A global society where people anywhere and everywhere can discover their shared values, communicate with each other and do not need to meet or live next door to each other to join together with people in other countries in a single moral universe to bring about change. I believe that these vast and swiftly summoned movements of people coming together can now become the most powerful weapon for justice ever put in human hands.

It’s great to see a politician, the Prime Minister indeed, going a step beyond the ‘information revolution’ phase, and talking about the impact on society and human relationships both nearest and distant. Steadily we’re seeing The Establishment start to recognise how far the transformation goes. But one wonders if the PM will feel it even more directly after the Crewe by-election on Thursday night: the Tory bloggers, like the party they support, are pushing as hard as they possibly can.
Interestingly, what little media coverage there was – particularly in the Scottish papers – has been overwhelmingly positive for the PM; in stark contrast to virtually everything else from the nationals lately. ‘If Gordon Brown was Prime Minister of a better Britain, then his speech yesterday would have confirmed this son of the manse as the man Britain believes is right to run the country,’ writes Scotland on Sunday’s Kenny Farquharson. The Sunday Mail was even more direct: ‘On his home turf he showed that he is still the man to lead Britain.’ It’s not all bad out there.

5 thoughts on “Web as a weapon: visionary stuff from Gordon Brown”

  1. This is Milliband speak – I was at a speech he gave to the Fabian Society conference in January where he was talking about his idea of the ‘civilian surge’, which he’s since repeated elsewhere. The link between the growing power of the individual in the information arena, and the growing power of the individual in civil society, has been noticed by those at the top, and my fingers are crossed that they start to take even more seriously the efforts of organisations like MySociety to use one to strengthen the other.

  2. I’m not convinced on this one. I’m a sceptic anyway wrt Mr Brown and I won’t take a single word from this govt at face value – based on their record and my bitter experience.
    On the point at hand, there’s a very narrow dividing line between net democracy and net marketing.
    I’m a member of Avaaz.org, and the “million members” campaigning for change can be as little involved as being names on a read-only email list.
    Net transparency is a fog compared to traditional politics. I’m not sure how to fix it.
    Politicians need to be extremely suspicious of net-campaigners claiming millions of supporters.

- **The problem**
Answer these from the post on Gordon Brown's speech:
1. Which by-election does it say takes place on Thursday night?
2. Which paper is Kenny Farquharson writing for?
3. Which group does the second comment's writer say they belong to?

- **Recorded data**
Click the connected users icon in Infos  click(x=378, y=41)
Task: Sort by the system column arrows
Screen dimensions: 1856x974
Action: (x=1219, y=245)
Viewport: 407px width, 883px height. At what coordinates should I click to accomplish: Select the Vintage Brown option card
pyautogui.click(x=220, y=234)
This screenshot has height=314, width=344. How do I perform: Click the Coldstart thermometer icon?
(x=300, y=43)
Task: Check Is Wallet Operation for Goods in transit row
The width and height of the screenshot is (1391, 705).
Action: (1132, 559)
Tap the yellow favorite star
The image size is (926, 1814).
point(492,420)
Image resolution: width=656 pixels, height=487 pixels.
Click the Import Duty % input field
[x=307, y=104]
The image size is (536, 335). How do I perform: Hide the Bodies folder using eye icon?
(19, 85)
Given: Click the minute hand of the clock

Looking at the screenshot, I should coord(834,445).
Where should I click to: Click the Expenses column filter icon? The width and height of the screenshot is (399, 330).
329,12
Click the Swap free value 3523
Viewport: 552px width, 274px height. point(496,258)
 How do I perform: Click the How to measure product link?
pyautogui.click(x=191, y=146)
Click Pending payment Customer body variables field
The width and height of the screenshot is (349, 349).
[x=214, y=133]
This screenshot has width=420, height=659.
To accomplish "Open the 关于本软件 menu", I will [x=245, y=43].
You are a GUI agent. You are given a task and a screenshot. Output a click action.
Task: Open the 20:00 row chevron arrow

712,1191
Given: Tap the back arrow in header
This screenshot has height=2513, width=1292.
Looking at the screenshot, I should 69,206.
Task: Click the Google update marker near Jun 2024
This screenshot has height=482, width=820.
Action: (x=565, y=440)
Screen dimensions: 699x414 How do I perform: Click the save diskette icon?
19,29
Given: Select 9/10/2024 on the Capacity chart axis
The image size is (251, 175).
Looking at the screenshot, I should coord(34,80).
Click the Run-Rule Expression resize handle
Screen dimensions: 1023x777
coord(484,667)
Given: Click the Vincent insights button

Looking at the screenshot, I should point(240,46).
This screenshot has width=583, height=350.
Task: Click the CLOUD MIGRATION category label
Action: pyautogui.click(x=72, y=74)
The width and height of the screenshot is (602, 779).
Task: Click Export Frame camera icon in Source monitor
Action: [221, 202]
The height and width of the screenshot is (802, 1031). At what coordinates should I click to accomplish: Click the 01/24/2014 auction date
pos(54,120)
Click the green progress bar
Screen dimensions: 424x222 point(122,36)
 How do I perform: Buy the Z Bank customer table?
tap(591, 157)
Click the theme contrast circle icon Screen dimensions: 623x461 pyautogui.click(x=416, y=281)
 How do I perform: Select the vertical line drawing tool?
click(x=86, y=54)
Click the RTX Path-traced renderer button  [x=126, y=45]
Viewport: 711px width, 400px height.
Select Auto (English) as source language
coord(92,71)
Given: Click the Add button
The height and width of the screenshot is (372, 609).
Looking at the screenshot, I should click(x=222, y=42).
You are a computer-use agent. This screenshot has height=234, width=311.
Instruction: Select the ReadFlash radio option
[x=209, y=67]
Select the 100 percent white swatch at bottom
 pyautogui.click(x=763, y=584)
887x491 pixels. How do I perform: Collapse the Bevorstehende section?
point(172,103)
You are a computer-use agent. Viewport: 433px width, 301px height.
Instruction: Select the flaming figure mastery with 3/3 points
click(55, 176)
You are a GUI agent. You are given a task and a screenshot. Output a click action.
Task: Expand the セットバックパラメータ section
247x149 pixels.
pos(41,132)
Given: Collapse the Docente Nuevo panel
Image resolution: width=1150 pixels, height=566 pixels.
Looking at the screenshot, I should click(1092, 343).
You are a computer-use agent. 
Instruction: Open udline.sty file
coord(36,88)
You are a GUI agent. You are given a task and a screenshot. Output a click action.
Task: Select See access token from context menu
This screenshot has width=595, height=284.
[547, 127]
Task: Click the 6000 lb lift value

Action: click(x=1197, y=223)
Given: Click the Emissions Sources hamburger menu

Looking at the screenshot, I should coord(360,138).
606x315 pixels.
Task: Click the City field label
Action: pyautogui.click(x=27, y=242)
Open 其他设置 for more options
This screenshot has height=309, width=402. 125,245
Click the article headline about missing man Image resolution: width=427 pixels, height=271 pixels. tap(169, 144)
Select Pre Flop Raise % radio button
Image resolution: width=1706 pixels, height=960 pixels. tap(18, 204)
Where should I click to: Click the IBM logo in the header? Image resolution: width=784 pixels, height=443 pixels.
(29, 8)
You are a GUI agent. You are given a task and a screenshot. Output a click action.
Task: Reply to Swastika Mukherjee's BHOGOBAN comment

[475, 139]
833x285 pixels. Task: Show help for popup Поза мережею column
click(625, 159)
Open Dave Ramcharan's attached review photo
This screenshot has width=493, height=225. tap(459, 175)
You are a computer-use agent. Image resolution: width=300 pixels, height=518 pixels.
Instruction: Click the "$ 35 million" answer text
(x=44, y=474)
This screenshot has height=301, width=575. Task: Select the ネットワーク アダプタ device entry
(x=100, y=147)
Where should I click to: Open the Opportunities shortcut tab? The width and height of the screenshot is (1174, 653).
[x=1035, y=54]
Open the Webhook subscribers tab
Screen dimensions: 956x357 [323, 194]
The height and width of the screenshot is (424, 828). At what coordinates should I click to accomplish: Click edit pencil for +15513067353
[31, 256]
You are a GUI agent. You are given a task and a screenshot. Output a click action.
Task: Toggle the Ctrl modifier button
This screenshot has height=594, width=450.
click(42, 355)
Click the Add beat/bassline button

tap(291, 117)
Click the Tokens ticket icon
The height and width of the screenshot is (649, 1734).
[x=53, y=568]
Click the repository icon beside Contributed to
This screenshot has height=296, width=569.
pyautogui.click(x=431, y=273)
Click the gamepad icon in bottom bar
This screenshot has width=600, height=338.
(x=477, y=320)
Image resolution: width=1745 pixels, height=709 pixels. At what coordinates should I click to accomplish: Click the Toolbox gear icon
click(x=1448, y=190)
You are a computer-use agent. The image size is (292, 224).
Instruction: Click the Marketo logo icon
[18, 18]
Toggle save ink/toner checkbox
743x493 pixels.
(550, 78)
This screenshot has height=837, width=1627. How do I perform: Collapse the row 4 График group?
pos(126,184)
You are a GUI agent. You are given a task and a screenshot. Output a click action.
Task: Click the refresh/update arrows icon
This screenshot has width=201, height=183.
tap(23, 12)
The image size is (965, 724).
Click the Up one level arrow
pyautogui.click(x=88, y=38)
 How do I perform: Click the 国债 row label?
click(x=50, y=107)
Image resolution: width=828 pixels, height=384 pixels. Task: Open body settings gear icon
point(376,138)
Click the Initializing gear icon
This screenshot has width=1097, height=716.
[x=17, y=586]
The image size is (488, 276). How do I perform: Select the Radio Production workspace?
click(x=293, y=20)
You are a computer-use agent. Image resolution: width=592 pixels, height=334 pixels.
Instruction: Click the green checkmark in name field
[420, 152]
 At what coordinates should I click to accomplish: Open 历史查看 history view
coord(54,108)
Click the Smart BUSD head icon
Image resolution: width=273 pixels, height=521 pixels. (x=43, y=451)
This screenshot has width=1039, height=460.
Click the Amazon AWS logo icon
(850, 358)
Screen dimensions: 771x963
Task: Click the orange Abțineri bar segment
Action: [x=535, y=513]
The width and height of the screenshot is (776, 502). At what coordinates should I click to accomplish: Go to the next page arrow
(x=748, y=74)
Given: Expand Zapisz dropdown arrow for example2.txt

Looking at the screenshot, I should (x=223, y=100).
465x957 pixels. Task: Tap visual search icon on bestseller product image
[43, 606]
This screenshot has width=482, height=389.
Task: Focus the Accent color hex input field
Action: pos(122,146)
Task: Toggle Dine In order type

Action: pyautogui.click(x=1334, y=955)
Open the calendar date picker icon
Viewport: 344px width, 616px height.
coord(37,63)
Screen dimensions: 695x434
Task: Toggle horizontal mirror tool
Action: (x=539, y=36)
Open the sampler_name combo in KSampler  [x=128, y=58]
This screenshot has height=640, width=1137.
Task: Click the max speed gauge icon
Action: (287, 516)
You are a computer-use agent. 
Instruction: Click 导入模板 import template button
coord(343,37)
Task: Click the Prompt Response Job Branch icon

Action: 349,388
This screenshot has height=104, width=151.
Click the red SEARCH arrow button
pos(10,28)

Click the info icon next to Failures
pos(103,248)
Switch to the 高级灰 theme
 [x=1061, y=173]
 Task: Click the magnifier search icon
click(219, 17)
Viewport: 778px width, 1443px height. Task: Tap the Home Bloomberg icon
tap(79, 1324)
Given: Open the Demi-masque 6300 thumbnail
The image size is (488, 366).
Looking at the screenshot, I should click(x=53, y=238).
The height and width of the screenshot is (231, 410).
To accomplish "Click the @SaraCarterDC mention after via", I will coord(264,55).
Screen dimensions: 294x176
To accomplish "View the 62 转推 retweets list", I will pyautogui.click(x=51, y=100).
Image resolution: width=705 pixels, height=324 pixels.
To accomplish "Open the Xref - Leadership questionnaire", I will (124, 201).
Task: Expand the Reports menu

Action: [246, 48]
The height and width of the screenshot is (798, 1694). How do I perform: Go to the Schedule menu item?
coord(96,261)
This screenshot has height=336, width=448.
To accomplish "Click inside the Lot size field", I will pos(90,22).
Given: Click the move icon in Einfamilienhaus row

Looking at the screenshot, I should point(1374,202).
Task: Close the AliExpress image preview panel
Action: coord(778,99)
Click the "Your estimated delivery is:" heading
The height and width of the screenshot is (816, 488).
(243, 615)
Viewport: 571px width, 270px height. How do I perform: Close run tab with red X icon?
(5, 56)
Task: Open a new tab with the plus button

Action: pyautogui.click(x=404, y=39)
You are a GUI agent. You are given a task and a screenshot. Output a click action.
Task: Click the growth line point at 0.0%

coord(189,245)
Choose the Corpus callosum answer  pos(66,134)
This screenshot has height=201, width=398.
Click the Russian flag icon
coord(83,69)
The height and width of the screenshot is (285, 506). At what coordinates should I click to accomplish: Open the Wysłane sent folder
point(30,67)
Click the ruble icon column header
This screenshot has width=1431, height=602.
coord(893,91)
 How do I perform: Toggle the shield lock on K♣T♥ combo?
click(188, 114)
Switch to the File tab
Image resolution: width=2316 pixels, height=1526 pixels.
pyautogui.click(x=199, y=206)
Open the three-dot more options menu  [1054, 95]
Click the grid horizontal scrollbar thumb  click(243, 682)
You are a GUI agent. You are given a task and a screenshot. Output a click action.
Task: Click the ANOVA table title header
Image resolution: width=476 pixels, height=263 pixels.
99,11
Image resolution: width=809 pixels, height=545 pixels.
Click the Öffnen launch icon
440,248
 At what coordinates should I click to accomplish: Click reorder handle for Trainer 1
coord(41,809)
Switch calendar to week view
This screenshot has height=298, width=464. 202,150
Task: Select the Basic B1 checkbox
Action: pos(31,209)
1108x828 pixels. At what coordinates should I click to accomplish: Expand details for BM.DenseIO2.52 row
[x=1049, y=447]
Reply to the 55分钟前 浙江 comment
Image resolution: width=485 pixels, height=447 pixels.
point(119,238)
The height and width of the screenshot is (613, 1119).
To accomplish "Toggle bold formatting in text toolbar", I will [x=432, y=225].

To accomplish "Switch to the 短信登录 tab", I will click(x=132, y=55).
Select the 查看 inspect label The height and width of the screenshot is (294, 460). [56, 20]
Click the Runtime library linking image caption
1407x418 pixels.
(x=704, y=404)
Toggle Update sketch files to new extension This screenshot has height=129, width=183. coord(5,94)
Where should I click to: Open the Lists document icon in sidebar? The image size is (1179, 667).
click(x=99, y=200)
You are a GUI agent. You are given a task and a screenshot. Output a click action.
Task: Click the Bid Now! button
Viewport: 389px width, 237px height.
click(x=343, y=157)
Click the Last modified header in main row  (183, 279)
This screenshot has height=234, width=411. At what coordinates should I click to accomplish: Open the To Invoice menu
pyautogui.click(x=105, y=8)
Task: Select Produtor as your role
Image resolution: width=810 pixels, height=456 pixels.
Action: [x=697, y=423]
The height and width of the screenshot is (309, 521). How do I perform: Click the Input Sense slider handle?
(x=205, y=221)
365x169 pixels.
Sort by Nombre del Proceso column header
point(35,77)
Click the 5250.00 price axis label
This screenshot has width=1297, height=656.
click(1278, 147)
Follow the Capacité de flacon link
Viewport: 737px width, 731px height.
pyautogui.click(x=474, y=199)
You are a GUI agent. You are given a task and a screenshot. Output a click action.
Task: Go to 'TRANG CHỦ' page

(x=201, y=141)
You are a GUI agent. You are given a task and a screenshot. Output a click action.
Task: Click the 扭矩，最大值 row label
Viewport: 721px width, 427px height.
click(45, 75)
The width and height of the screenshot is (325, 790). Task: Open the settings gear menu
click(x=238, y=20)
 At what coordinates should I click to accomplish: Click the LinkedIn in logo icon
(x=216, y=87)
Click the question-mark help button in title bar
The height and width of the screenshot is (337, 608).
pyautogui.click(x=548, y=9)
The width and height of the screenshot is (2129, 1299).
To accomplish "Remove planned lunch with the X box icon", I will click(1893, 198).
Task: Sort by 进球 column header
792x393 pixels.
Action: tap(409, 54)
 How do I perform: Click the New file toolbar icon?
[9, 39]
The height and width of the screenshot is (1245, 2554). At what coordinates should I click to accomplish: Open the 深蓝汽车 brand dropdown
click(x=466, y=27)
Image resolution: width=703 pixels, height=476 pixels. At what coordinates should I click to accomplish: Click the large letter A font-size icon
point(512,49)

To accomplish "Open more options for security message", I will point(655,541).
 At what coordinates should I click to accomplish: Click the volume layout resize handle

- **Solution**
1. The Crewe by-election
2. Scotland on Sunday
3. Avaaz.org